Download or read book Covenant and Commonwealth written by Daniel Elazar and published by Routledge. This book was released on 2018-02-06 with total page 576 pages. Available in PDF, EPUB and Kindle. Book excerpt: At the very beginning of the history of the covenant idea, human beings were conceived as entering into a morally grounded and informal pact with God. Politically, this pact, or covenant, involves the coming together of basically equal humans who consent with one another through a morally binding pact, setting the partners on the road to a new task. As a theological and political concept, covenant is designed to keep the peace in the face of conflicting human interests, needs, and demands. This pioneering continuation of Daniel J. Elazar's work is concerned with political uses of the idea of covenant and the political arrangements that flow from it. Covenant and Commonwealth is the second in a series of volumes exploring the covenantal tradition in Western politics. The first, Covenant and Polity in Biblical Israel, analyzed how the Bible set forth ideas of covenant in ancient Israel and the Jewish political tradition. In this volume, those themes are taken a step further to examine covenant as a political idea and tradition along with the culture and behavior that they produced.

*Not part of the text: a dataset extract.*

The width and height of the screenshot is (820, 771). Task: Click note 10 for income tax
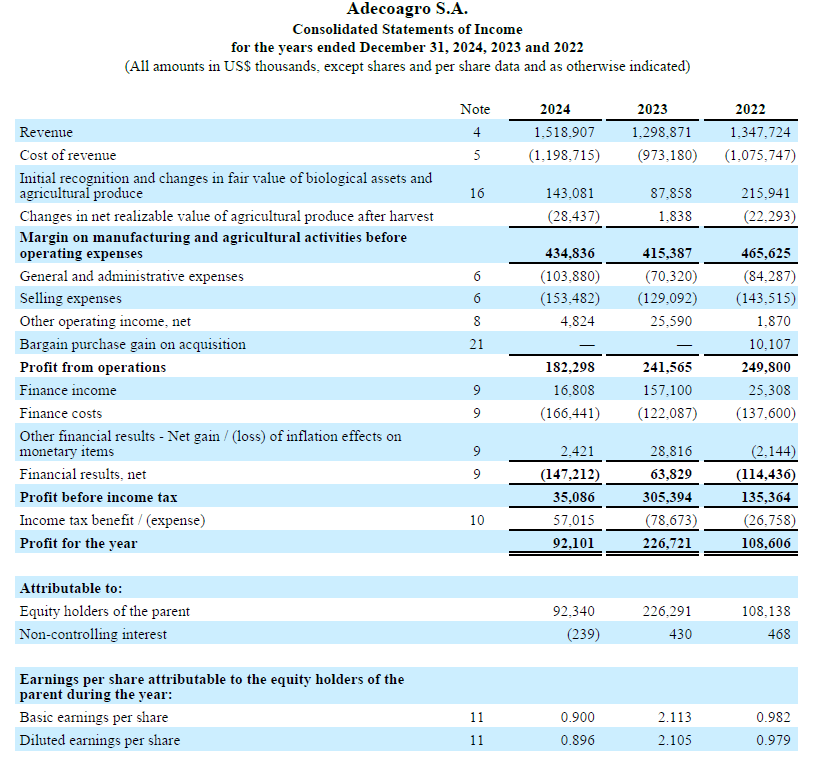pos(476,520)
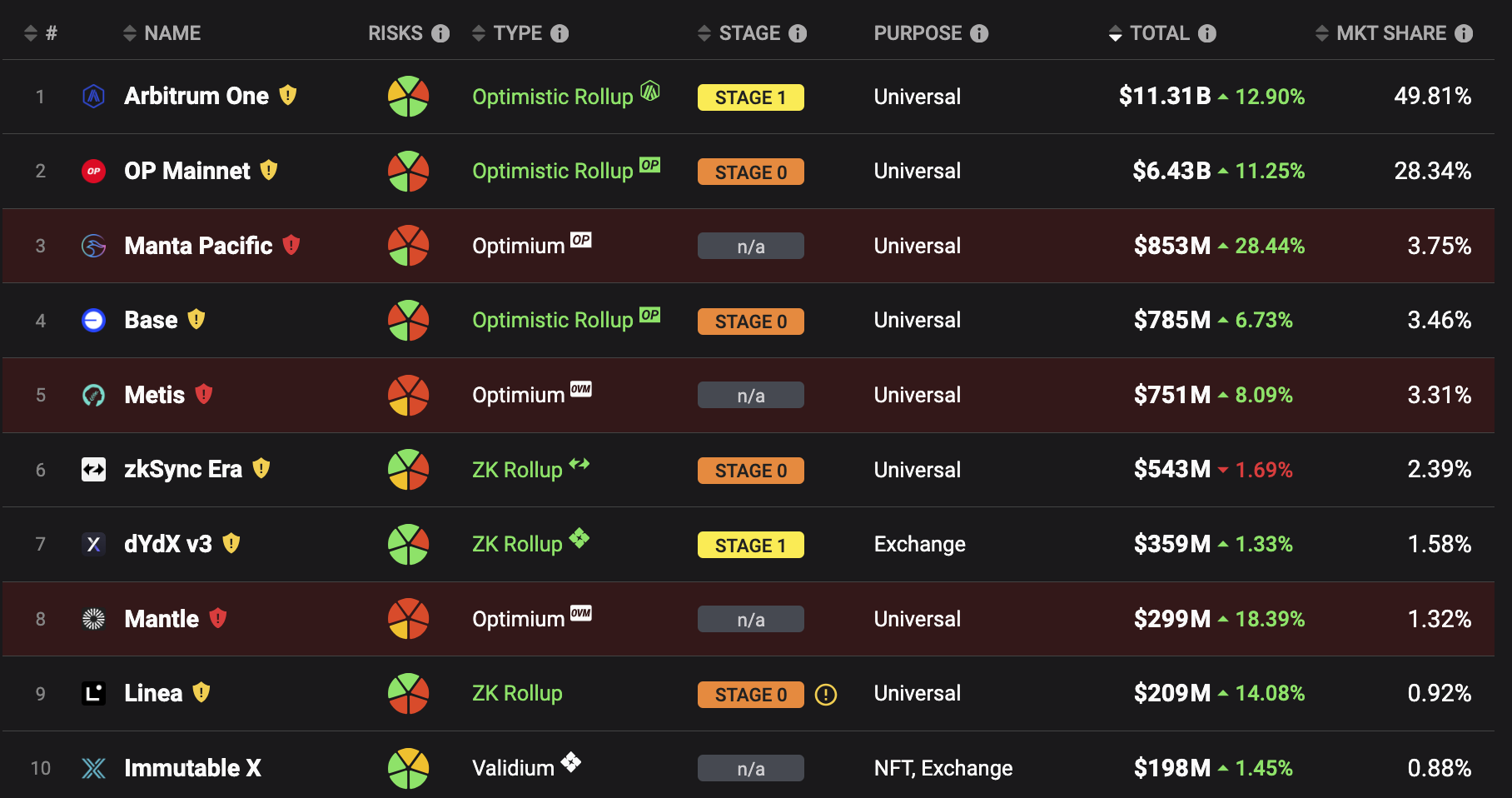Click the info icon next to MKT SHARE
The width and height of the screenshot is (1512, 798).
pos(1464,33)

The book focuses on the struggle in Europe to produce a Christian covenantal commonwealth, a struggle that climaxed in the Reformed Protestantism of the sixteenth and seventeenth centuries. It also briefly examines covenant and hierarchy in Islam and other premodern polities that shape our present. The third volume in this series will examine the progressive secularization of the covenant idea in the seventeenth and eighteenth centuries. Covenant and Commonwealth is a fundamental and original contribution to the scholarship of Western civilization. It ranks with commensurate efforts of Ferdinand Braudel and Joseph Needham. As such it will be of deep interest to historians, social scientists, and theologians of all persuasions.

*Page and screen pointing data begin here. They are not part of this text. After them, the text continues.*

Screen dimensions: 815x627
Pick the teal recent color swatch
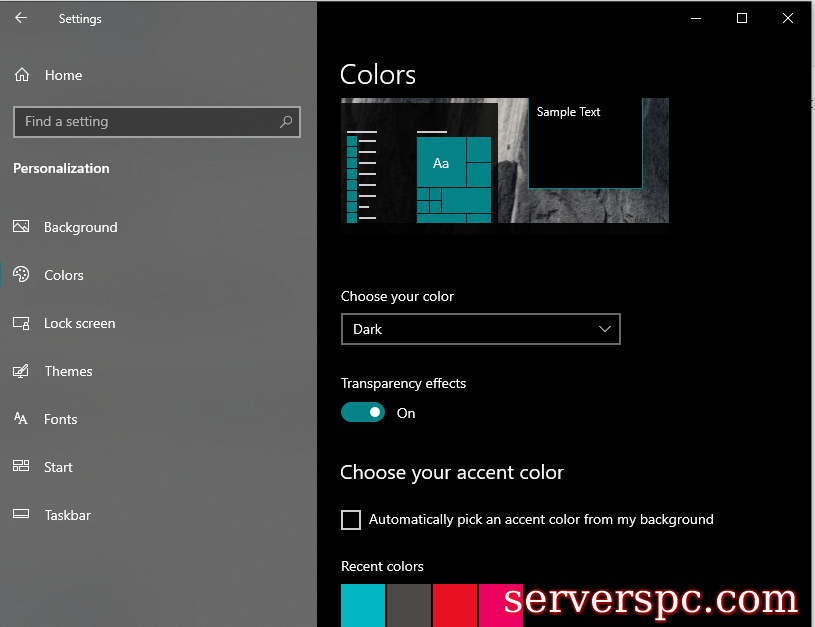(x=362, y=606)
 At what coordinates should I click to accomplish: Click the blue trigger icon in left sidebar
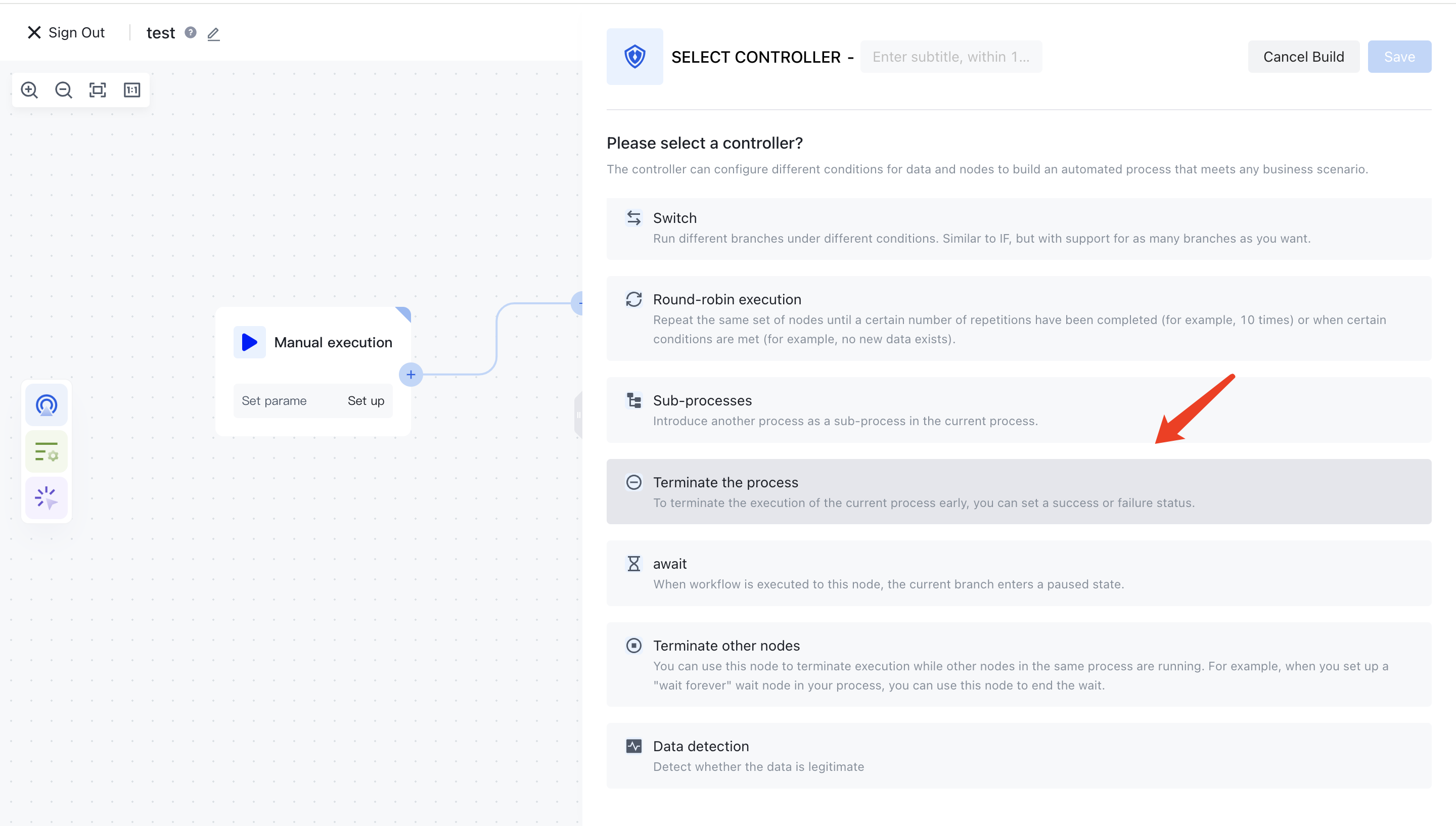click(47, 405)
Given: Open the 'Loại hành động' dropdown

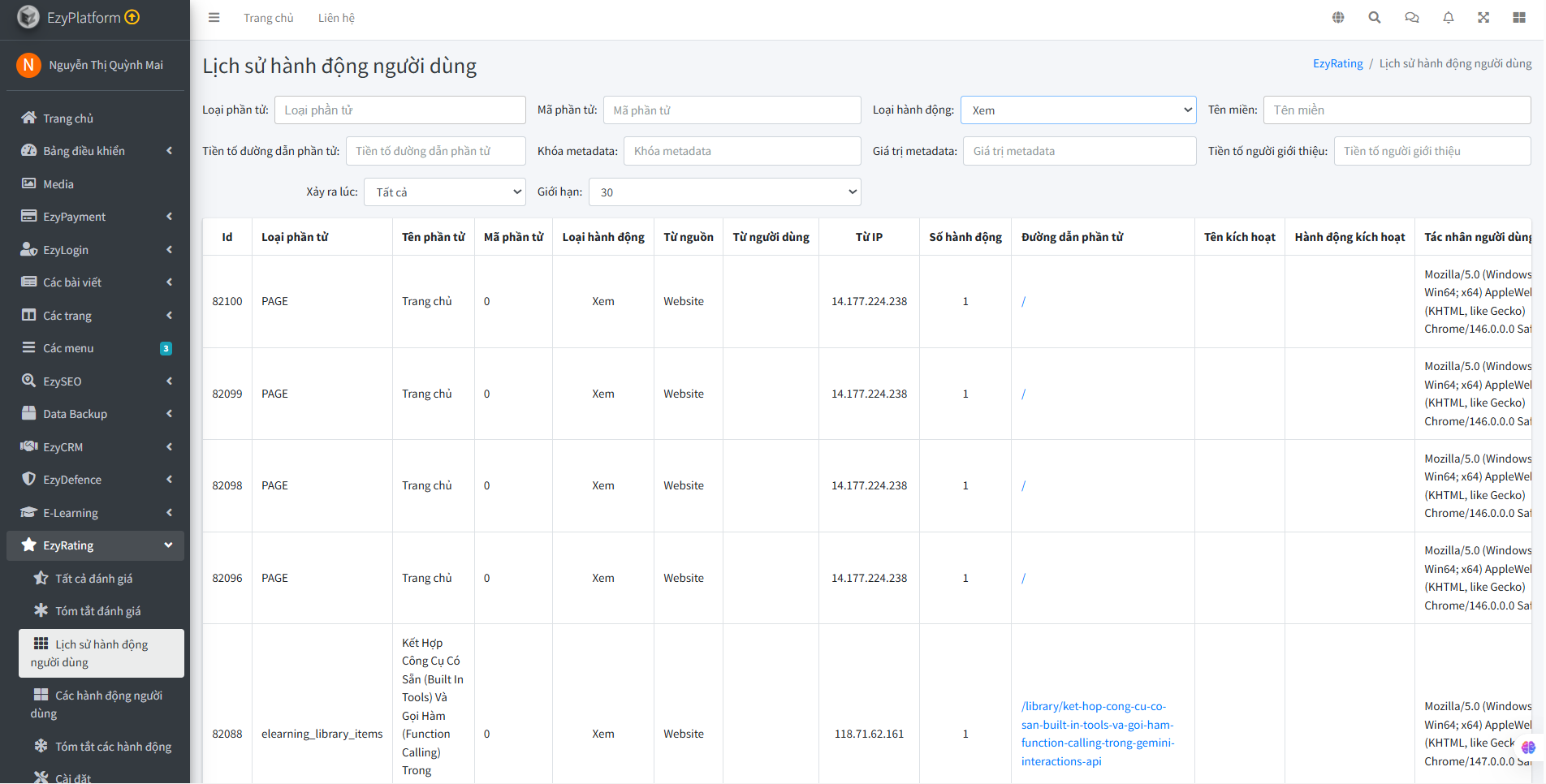Looking at the screenshot, I should click(1077, 110).
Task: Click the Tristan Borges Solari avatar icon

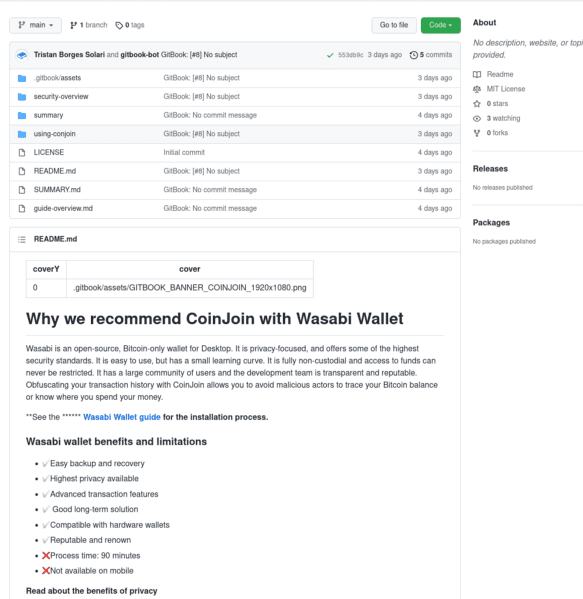Action: [x=22, y=55]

Shakespeare and the Elizabethan Reformation

Shakespeare and the Elizabethan Reformation
Author :
Publisher : Rowman & Littlefield
Total Pages : 495
Release :
ISBN-10 : 9781666902099
ISBN-13 : 1666902098
Rating : 4/5 (99 Downloads)

Book Synopsis Shakespeare and the Elizabethan Reformation by : Dennis Taylor

Download or read book Shakespeare and the Elizabethan Reformation written by Dennis Taylor and published by Rowman & Littlefield. This book was released on 2022-07-18 with total page 495 pages. Available in PDF, EPUB and Kindle. Book excerpt: Shakespeare and the Elizabethan Reformation: Literary Negotiation of Religious Difference explores how Shakespeare’s plays dramatize key issues of the Elizabethan Reformation, the conflict between the sacred, the critical, and the disenchanted; alternatively, the Catholic, the Protestant, and the secular. Each play imagines their reconciliation or the failure of reconcilation. The Catholic sacred is shadowed by its degeneration into superstition, Protestant critique by its unintended (fissaparous) consequences, the secular ordinary by stark disenchantment. Shakespeare shows how all three perspectives are needed if society is to face its intractable problems, thus providing a powerful model for our own ecumenical dialogues. Shakespeare begins with history plays contrasting the saintly but impractical King Henry VI, whose assassination is the ”primal crime,” with the pragmatic and secular Henry IV, until imagining in the later 1590’s how Hal can reconnect with sacred sources. At the same time in his comedies, Shakespeare imagines cooperative ways of resolving the national ”comedy of errors,” of sorting out erotic and marital and contemplative confusions by applying his triple lens. His late Elizabethan comedies achieve a polished balance of wit and devotion, ordinary and the sacred, old and new orders. Hamlet is Shakespeare’s ultimate Elizabethan consideration of these issues, its so-called lack of objective correlation a response to the unsorted trauma of the Reformation.